In a study conducted by Hovels Gurich et al., 60 cyanotic patients with operated transposition of great arteries in school age were evaluated, and it was shown that those patients had fine and gross motor functional disorder at the rate of >20%, decrease in perception and expression of language at the rate of about 20%, and speech disorder at the rate of 40%. Reference Hövels-Gürich, Seghaye, Däbritz, Messmer and von Bernuth24–Reference Hövels-Gürich, Seghaye and Sigler26 Wright and Nolan reported that the children with transposition of great arteries and tetralogy of Fallot had a higher rate of motor coordination disorder and visual-spatial difficulties than acyanotic children. Reference Wright and Nolan27 In our study, various neuropsychiatric and neurodevelopmental problems were observed in 21.9% of the children with CHDs in furtherance of literature. Speech disorder was found to be the most important disorder (8.6% among all). These findings are compatible with general literature and show that children with CHDs may be at risk of neurodevelopmental disorders. There are limited data about attention deficiency and hyperactivity disorder and CHDs. In their study about preschool-aged children with CHDs requiring surgery, Gaynor et al. showed that parental rating scales showed an increased prevalence of restricted behaviour patterns, inattention with a range of 22%–30%. In our study, attention deficiency was observed in 2.7% of the study group. There is a need for future studies to shed light on whether children with CHD are at risk of attention deficiency. This study is significant in terms of monitoring these problems closely and supporting them with the early diagnosis, improving the patients’ quality of life.

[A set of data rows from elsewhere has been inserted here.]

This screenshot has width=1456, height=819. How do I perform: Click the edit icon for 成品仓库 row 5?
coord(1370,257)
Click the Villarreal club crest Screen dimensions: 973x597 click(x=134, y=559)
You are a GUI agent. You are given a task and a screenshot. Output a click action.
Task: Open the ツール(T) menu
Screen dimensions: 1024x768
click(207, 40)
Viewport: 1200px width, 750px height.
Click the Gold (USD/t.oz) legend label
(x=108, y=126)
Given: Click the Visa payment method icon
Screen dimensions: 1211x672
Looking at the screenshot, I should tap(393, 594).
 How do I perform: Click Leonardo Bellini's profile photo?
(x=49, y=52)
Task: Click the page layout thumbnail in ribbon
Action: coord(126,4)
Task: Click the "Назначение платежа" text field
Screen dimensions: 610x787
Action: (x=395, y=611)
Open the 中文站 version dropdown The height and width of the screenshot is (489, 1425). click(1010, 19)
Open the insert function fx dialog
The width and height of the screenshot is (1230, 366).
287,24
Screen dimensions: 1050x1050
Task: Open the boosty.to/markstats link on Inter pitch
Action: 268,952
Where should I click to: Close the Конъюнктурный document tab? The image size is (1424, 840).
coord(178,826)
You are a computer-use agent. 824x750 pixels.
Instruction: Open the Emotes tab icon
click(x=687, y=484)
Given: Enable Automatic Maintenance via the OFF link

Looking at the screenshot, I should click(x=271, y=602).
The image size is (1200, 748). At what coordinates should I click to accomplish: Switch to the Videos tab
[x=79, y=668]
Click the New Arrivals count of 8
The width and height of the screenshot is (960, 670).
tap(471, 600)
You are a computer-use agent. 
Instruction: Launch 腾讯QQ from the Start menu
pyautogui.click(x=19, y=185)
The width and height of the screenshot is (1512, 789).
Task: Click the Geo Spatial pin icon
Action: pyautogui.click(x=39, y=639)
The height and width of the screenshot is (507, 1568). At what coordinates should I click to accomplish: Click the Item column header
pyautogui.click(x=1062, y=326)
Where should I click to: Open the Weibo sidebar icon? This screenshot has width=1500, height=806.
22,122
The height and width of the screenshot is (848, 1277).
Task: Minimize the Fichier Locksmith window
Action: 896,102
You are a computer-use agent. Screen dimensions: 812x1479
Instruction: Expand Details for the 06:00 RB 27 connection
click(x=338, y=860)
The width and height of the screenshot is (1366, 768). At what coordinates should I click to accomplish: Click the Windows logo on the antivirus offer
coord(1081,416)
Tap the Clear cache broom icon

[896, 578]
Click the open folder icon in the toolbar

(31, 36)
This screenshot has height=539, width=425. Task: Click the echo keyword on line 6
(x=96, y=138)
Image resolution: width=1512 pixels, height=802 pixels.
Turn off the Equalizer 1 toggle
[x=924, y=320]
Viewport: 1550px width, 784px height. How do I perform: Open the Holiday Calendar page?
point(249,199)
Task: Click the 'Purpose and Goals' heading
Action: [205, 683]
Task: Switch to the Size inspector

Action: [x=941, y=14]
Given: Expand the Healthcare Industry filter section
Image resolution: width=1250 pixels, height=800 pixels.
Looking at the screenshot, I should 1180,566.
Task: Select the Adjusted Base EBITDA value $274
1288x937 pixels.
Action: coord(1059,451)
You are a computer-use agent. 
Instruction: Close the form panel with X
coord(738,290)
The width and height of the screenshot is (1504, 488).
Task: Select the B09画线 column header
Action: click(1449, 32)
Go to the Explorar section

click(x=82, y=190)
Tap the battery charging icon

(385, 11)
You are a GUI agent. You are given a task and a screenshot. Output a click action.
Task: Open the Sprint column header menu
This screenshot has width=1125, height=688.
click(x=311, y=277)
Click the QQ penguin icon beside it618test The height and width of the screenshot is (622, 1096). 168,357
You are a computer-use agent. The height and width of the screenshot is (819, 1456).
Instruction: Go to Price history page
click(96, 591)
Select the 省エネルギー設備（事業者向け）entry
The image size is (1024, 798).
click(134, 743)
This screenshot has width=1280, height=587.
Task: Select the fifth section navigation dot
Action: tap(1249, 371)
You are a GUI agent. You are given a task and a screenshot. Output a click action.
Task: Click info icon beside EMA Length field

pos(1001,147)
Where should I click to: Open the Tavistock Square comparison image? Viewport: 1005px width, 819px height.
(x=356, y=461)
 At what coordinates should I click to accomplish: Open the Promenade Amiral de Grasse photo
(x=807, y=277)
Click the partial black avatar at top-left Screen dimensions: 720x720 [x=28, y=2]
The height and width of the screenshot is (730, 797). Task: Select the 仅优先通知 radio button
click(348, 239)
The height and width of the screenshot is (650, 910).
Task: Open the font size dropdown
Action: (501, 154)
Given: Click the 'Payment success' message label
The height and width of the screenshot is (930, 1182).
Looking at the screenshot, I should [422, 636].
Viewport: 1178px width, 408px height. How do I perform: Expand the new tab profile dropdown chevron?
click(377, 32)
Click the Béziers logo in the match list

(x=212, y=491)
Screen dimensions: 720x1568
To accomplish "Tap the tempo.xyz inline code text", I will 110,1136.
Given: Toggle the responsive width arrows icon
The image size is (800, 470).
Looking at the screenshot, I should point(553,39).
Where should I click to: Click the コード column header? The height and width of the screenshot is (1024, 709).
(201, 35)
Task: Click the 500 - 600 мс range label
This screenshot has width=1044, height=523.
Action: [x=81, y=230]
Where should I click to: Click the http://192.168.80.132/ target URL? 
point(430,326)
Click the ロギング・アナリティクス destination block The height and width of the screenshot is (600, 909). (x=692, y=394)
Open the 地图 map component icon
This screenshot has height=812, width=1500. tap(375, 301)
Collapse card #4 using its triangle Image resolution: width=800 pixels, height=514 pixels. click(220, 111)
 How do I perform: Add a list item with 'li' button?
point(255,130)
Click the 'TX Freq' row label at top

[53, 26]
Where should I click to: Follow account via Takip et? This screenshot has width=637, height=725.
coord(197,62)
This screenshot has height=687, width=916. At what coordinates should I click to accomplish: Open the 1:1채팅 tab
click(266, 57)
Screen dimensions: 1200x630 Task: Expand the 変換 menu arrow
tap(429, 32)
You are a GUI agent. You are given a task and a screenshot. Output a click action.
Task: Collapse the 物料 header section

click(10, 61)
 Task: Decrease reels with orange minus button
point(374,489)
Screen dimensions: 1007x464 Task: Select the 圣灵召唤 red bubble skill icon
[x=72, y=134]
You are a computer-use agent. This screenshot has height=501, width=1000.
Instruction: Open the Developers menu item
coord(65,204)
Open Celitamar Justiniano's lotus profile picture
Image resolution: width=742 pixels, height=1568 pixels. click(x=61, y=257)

The major limitations of our study are that a large and homogeneous patient group was not provided; the same sample size in each subgroup could not be obtained in terms of both CHDs and gene polymorphism, which would have enabled a more reliable analysis and evaluation. So this situation makes the generalisability of these measures harder. Prospective, future studies performed with homogenously distributed patient groups are warranted to generalise these results.
Conclusion
In conclusion, supporting the literature, it is observed that children with CHDs (especially cyanotic patients) are at risk of neuromotor developmental delay. Thus, these patients’ neurological observations should be conducted to properly support according to their needs. The two new and interesting findings are lower verbal scores of ε2 allele carriers than ε4 carriers in Wechsler Intelligence Scale for Children-Revised group and the worse test score of patients having VSD than other acyanotic patients. This study is considered to be the preliminary step of larger-scale prospective future studies with larger numbers of patients and more homogeneous groups to support and prove these novel findings.
Acknowledgements
Research funding is generously provided by Gazi University, Ankara, Turkey. The funding source had no involvement in data collection, analysis, interpretation, or publication.